Question

The pole of the chord of the circle $$x^{2}+y^{2}=16$$ which is bisected at the point $$(-2,3)$$, with respect to the circle is \n(A) $$\\left(\\frac{-32}{13}, \\frac{48}{13}\\right)$$\t\t\t\t(B) $$\\left(\\frac{32}{13}, \\frac{48}{13}\\right)$$\t\t\t\t(C) $$\\left(\\frac{-32}{13}, \\frac{-48}{13}\\right)$$\t\t\t\t(D) none of these

Answer

**step1 Determine the equation of the chord**

The problem asks for the pole of a specific chord. First, we need to find the equation of this chord.

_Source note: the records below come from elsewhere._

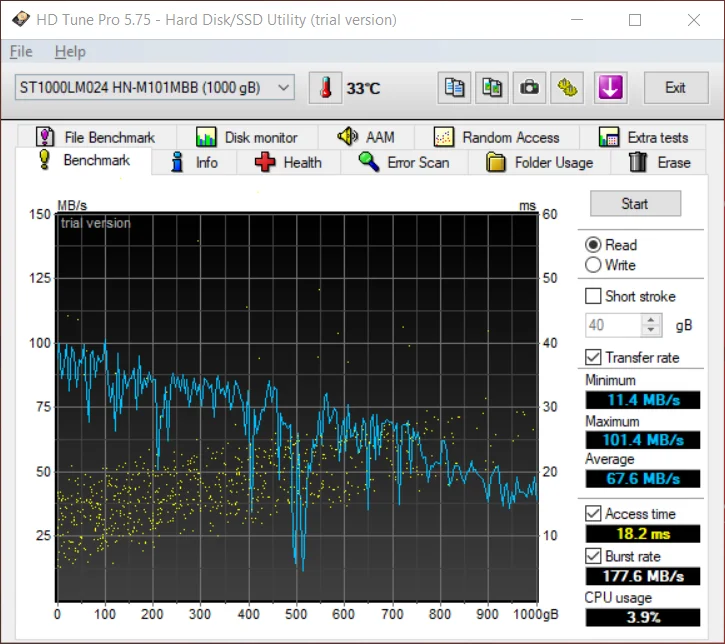This screenshot has width=725, height=644.
Task: Open the Help menu
Action: click(70, 51)
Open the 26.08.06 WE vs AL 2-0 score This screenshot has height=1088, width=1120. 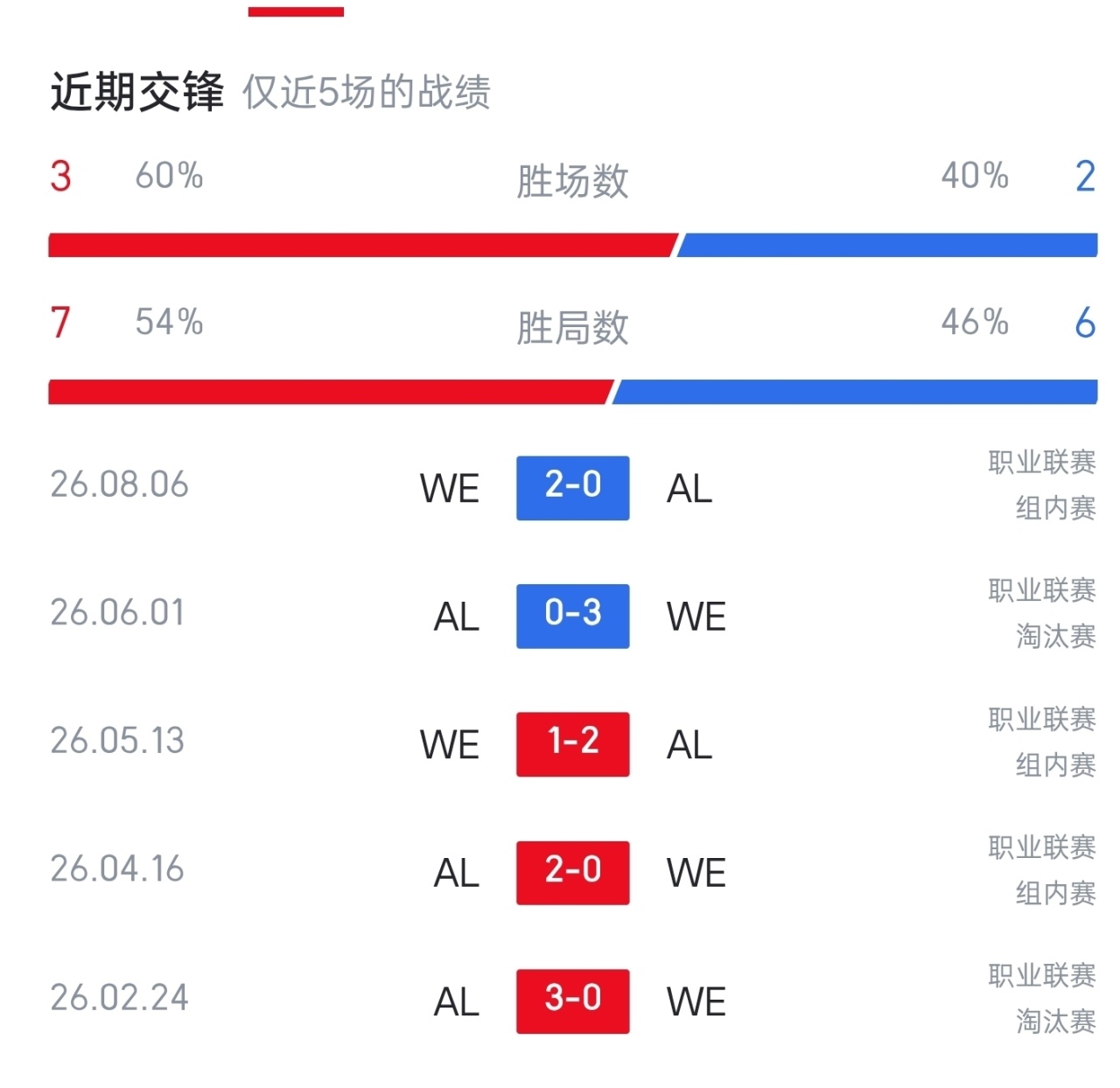tap(572, 488)
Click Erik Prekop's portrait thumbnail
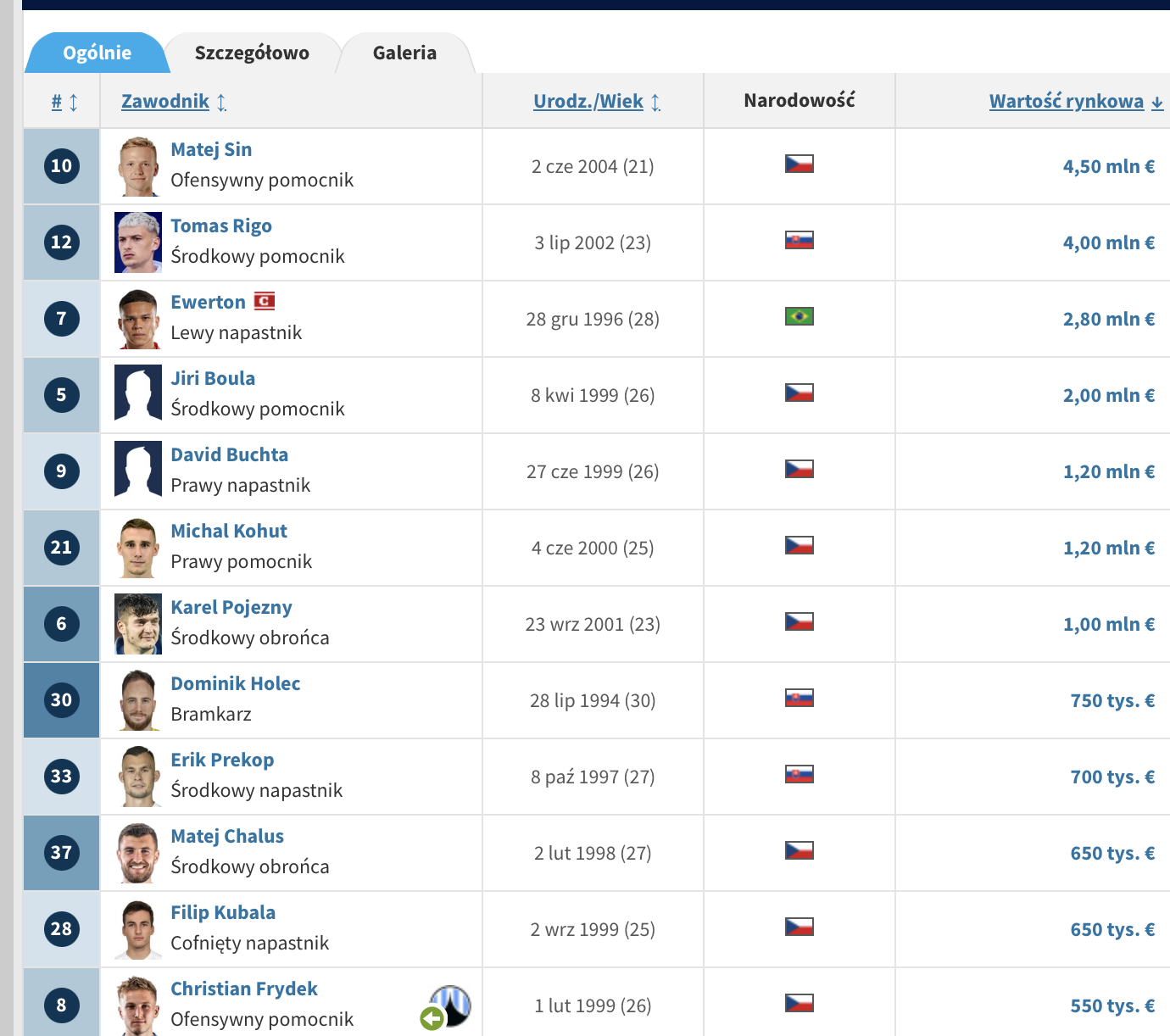The width and height of the screenshot is (1170, 1036). pos(137,777)
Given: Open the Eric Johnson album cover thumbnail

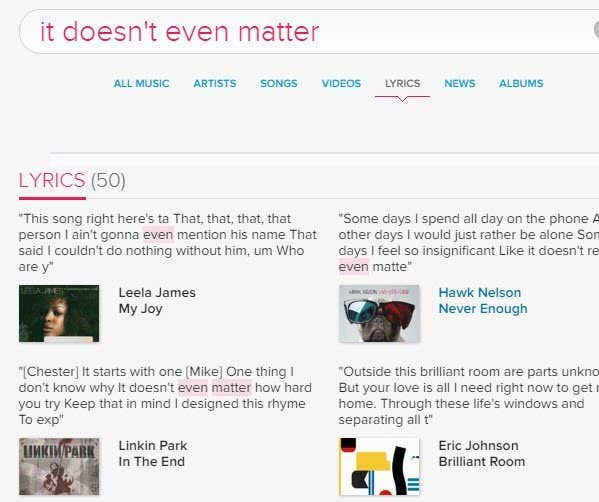Looking at the screenshot, I should (379, 466).
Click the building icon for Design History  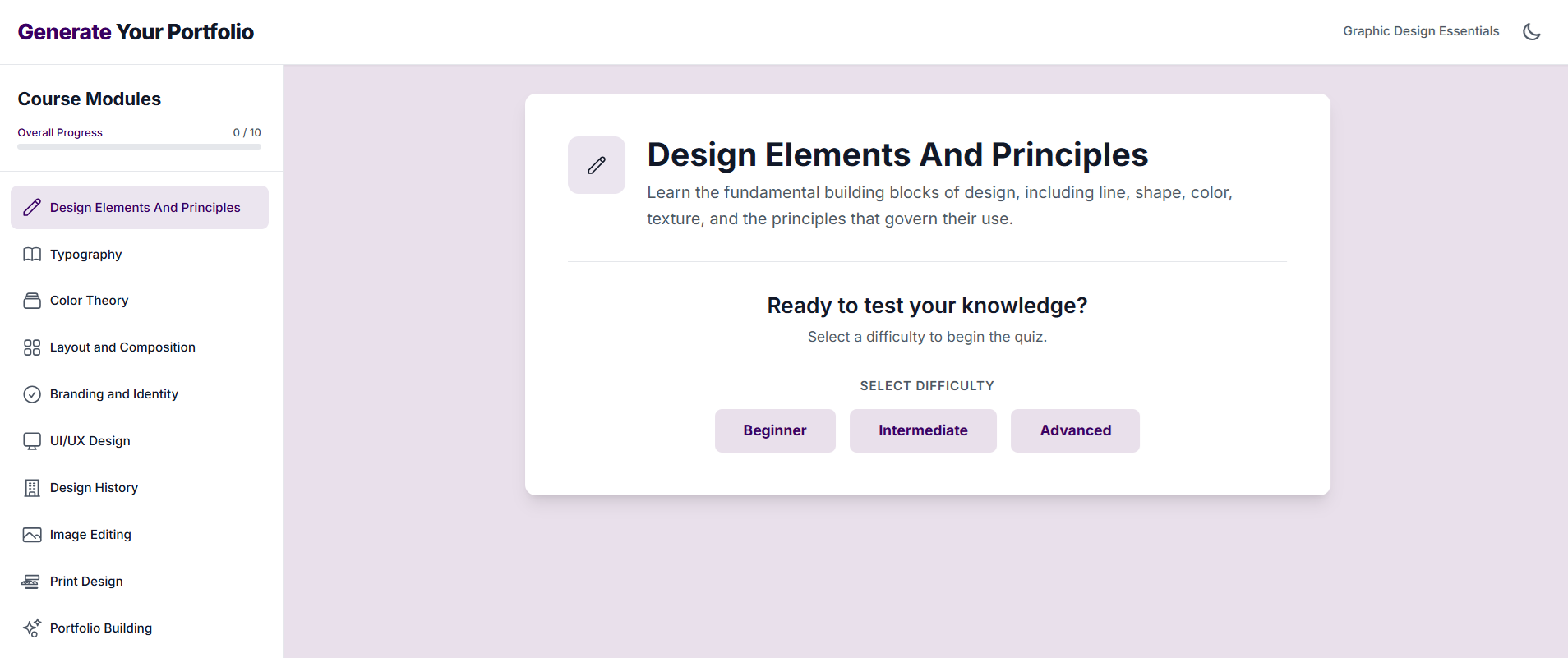pyautogui.click(x=32, y=488)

We are given that the chord of the circle $$x^2 + y^2 = 16$$ is bisected at the point $$(-2,3)$$. The general equation for a chord of a circle $$x^2 + y^2 = r^2$$ that is bisected at a point $$(x_1, y_1)$$ is given by the formula $$x x_1 + y y_1 = x_1^2 + y_1^2$$. In this problem, the circle is $$x^2 + y^2 = 16$$, so $$r^2 = 16$$. The midpoint of the chord is $$(x_1, y_1) = (-2,3)$$. Substitute these values into the formula to find the equation of the chord.

$$x(-2) + y(3) = (-2)^2 + (3)^2$$

Simplify the equation.

$$-2x + 3y = 4 + 9$$

$$-2x + 3y = 13$$

We can rewrite this equation in the general linear form $$Ax + By + C = 0$$.

$$2x - 3y + 13 = 0$$

**step2 Calculate the pole of the chord**

Now we need to find the pole of the line (the chord) $$2x - 3y + 13 = 0$$ with respect to the circle $$x^2 + y^2 = 16$$. For a circle with equation $$x^2 + y^2 = R^2$$ and a line with equation $$Ax + By + C = 0$$, the coordinates of the pole $$(x_p, y_p)$$ are given by the formulas:

$$x_p = \frac{-A R^2}{C}$$

$$y_p = \frac{-B R^2}{C}$$

From the equation of the chord, $$2x - 3y + 13 = 0$$, we have $$A = 2$$, $$B = -3$$, and $$C = 13$$. From the circle equation, $$x^2 + y^2 = 16$$, we have $$R^2 = 16$$. Substitute these values into the pole formulas.

$$x_p = \frac{-(2)(16)}{13}$$

$$x_p = \frac{-32}{13}$$

$$y_p = \frac{-(-3)(16)}{13}$$

$$y_p = \frac{3 \times 16}{13}$$

$$y_p = \frac{48}{13}$$

Therefore, the pole of the chord is $$\left(\frac{-32}{13}, \frac{48}{13}\right)$$.